--- Information ---

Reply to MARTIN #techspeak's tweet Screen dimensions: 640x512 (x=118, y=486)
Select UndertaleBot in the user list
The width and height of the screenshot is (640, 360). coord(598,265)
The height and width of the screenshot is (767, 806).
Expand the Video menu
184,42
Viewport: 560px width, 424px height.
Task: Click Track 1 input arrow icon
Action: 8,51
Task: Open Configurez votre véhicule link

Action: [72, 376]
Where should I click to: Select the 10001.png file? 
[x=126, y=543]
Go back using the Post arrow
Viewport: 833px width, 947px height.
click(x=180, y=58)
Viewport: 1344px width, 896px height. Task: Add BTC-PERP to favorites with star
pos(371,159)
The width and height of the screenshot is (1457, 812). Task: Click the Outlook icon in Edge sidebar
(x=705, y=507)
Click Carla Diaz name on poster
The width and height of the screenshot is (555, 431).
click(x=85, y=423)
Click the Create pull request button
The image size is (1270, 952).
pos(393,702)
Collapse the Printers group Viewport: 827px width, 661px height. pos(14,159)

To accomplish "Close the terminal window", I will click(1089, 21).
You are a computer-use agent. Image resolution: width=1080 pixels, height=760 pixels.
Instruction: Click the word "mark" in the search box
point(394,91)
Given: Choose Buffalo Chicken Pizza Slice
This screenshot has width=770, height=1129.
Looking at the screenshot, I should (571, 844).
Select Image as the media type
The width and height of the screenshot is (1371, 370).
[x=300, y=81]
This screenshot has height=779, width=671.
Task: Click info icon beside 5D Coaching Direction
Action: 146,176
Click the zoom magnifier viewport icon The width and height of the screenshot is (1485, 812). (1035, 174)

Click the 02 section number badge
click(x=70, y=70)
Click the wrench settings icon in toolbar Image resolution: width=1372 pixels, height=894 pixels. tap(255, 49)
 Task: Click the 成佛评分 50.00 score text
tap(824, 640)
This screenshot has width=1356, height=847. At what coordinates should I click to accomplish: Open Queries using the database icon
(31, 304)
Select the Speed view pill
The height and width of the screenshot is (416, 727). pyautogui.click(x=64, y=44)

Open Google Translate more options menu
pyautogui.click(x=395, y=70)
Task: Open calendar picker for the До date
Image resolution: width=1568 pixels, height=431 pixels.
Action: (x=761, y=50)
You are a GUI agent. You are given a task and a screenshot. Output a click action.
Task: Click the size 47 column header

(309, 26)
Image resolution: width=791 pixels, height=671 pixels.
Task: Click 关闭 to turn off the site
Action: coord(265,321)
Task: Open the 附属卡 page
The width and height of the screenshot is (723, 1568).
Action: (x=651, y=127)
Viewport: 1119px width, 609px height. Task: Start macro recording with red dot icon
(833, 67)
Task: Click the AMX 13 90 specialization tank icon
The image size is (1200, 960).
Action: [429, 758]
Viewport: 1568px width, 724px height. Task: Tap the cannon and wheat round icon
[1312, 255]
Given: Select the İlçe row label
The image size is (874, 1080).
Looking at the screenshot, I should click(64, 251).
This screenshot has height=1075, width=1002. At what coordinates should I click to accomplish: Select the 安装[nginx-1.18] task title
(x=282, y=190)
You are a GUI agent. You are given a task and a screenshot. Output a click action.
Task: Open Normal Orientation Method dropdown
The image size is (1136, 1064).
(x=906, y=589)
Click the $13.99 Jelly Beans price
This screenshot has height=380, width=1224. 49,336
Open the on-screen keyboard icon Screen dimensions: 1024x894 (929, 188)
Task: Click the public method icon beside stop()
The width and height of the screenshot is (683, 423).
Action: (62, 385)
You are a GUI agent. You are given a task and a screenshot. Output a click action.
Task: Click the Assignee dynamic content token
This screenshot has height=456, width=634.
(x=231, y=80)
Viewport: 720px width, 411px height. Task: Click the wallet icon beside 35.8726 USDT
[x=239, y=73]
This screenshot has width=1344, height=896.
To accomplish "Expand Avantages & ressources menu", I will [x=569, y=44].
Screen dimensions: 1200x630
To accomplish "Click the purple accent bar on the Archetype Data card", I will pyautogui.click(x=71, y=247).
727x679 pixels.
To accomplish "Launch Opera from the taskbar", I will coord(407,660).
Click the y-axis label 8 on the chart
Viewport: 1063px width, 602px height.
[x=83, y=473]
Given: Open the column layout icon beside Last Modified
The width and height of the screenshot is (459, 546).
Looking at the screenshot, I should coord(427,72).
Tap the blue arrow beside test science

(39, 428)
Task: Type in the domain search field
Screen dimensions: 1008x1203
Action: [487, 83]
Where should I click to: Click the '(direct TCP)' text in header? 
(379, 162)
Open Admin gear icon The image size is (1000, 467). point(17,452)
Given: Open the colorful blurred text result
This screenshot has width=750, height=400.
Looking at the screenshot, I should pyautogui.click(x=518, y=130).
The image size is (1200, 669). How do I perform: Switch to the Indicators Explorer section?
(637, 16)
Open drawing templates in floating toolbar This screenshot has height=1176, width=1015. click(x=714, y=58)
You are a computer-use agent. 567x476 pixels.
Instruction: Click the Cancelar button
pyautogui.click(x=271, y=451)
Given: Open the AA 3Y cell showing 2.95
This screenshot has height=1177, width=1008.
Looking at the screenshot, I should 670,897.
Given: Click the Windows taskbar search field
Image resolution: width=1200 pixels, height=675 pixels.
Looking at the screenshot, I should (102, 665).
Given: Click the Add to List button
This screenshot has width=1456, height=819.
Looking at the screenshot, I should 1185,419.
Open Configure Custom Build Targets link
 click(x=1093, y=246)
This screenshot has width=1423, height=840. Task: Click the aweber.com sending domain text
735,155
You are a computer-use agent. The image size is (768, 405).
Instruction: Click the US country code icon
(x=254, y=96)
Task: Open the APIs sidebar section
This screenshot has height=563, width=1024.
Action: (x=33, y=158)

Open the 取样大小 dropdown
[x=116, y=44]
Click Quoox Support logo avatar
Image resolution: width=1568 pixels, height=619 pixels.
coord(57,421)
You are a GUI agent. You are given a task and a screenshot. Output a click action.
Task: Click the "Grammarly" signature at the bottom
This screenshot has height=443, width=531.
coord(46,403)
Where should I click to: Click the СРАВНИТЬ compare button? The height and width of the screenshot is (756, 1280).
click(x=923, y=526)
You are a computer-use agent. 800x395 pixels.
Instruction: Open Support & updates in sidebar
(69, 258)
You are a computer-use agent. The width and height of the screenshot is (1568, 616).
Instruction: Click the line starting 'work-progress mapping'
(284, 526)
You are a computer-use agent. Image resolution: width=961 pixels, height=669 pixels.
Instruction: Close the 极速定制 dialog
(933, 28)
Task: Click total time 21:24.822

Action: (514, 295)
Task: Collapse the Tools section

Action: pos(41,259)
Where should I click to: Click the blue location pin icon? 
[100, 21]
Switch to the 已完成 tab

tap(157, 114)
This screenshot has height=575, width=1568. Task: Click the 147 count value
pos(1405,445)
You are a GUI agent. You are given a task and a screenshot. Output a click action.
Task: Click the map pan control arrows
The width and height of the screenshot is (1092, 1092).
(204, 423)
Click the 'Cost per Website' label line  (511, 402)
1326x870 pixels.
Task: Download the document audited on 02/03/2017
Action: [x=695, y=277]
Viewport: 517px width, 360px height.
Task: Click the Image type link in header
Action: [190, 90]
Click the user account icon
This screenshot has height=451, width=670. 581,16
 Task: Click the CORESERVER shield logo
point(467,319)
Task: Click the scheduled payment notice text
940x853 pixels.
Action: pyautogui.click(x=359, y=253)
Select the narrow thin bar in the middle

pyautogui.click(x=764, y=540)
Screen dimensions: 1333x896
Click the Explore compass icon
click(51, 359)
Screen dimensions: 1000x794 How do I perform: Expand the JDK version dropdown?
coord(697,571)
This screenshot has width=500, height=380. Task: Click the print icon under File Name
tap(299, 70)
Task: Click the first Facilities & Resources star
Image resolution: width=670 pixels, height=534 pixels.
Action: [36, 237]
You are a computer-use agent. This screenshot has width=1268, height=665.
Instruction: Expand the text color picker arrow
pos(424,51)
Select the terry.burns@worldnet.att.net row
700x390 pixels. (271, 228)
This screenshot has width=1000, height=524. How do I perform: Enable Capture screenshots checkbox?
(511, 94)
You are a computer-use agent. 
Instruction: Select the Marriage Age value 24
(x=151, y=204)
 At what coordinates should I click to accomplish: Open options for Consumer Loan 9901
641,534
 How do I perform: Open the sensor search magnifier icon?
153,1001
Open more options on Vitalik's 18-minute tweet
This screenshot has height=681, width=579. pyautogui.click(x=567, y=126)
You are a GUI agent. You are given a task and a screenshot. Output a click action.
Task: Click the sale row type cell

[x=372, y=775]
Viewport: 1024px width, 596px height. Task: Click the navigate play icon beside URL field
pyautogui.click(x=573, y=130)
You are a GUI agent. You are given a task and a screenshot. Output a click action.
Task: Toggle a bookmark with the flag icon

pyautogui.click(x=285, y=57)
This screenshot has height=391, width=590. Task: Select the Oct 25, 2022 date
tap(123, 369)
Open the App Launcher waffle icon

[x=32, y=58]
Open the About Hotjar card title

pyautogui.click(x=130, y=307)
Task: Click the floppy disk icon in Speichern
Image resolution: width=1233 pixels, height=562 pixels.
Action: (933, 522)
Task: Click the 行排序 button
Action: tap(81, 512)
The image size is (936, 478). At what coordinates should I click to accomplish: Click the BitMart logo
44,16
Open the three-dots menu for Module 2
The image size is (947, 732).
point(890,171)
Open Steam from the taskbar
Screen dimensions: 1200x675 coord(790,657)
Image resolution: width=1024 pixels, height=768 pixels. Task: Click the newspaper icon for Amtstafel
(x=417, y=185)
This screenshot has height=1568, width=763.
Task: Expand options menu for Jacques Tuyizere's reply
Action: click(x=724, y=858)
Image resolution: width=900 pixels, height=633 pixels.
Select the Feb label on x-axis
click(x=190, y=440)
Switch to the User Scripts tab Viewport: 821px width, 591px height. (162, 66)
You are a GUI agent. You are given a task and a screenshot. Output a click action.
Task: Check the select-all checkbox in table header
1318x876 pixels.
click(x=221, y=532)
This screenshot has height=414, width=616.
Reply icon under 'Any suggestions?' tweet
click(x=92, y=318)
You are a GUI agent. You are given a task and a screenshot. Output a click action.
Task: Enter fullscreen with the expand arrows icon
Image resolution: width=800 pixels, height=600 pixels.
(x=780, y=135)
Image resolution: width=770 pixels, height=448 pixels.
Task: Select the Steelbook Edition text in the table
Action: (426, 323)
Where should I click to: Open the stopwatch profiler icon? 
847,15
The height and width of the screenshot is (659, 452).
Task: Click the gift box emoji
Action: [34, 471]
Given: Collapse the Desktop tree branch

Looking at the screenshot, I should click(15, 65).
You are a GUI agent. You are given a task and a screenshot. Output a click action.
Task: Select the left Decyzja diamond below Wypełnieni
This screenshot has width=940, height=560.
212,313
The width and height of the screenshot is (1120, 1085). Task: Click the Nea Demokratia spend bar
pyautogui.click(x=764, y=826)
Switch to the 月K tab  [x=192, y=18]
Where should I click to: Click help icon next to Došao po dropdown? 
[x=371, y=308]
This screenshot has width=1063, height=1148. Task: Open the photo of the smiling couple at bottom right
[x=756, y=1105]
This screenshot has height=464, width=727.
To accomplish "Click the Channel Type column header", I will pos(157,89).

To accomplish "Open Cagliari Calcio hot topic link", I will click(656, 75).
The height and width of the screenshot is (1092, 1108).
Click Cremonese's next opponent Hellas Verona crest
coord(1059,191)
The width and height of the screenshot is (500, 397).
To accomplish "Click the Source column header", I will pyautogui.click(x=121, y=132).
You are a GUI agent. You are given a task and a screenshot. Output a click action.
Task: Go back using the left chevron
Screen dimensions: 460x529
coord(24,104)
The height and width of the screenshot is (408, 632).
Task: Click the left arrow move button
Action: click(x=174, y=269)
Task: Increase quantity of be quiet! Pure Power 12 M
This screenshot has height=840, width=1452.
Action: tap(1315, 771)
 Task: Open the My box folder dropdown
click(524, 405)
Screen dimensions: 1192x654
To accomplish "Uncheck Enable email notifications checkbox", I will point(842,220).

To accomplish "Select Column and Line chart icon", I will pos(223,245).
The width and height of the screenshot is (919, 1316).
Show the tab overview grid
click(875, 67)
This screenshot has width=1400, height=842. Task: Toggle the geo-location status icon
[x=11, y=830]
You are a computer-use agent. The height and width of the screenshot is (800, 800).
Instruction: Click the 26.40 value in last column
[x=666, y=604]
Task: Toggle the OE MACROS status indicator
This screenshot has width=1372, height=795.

---

Problem details: Every line above that holds the string "back" should be copied out.

The completed task:
Go back using the Post arrow
Task: Go back using the left chevron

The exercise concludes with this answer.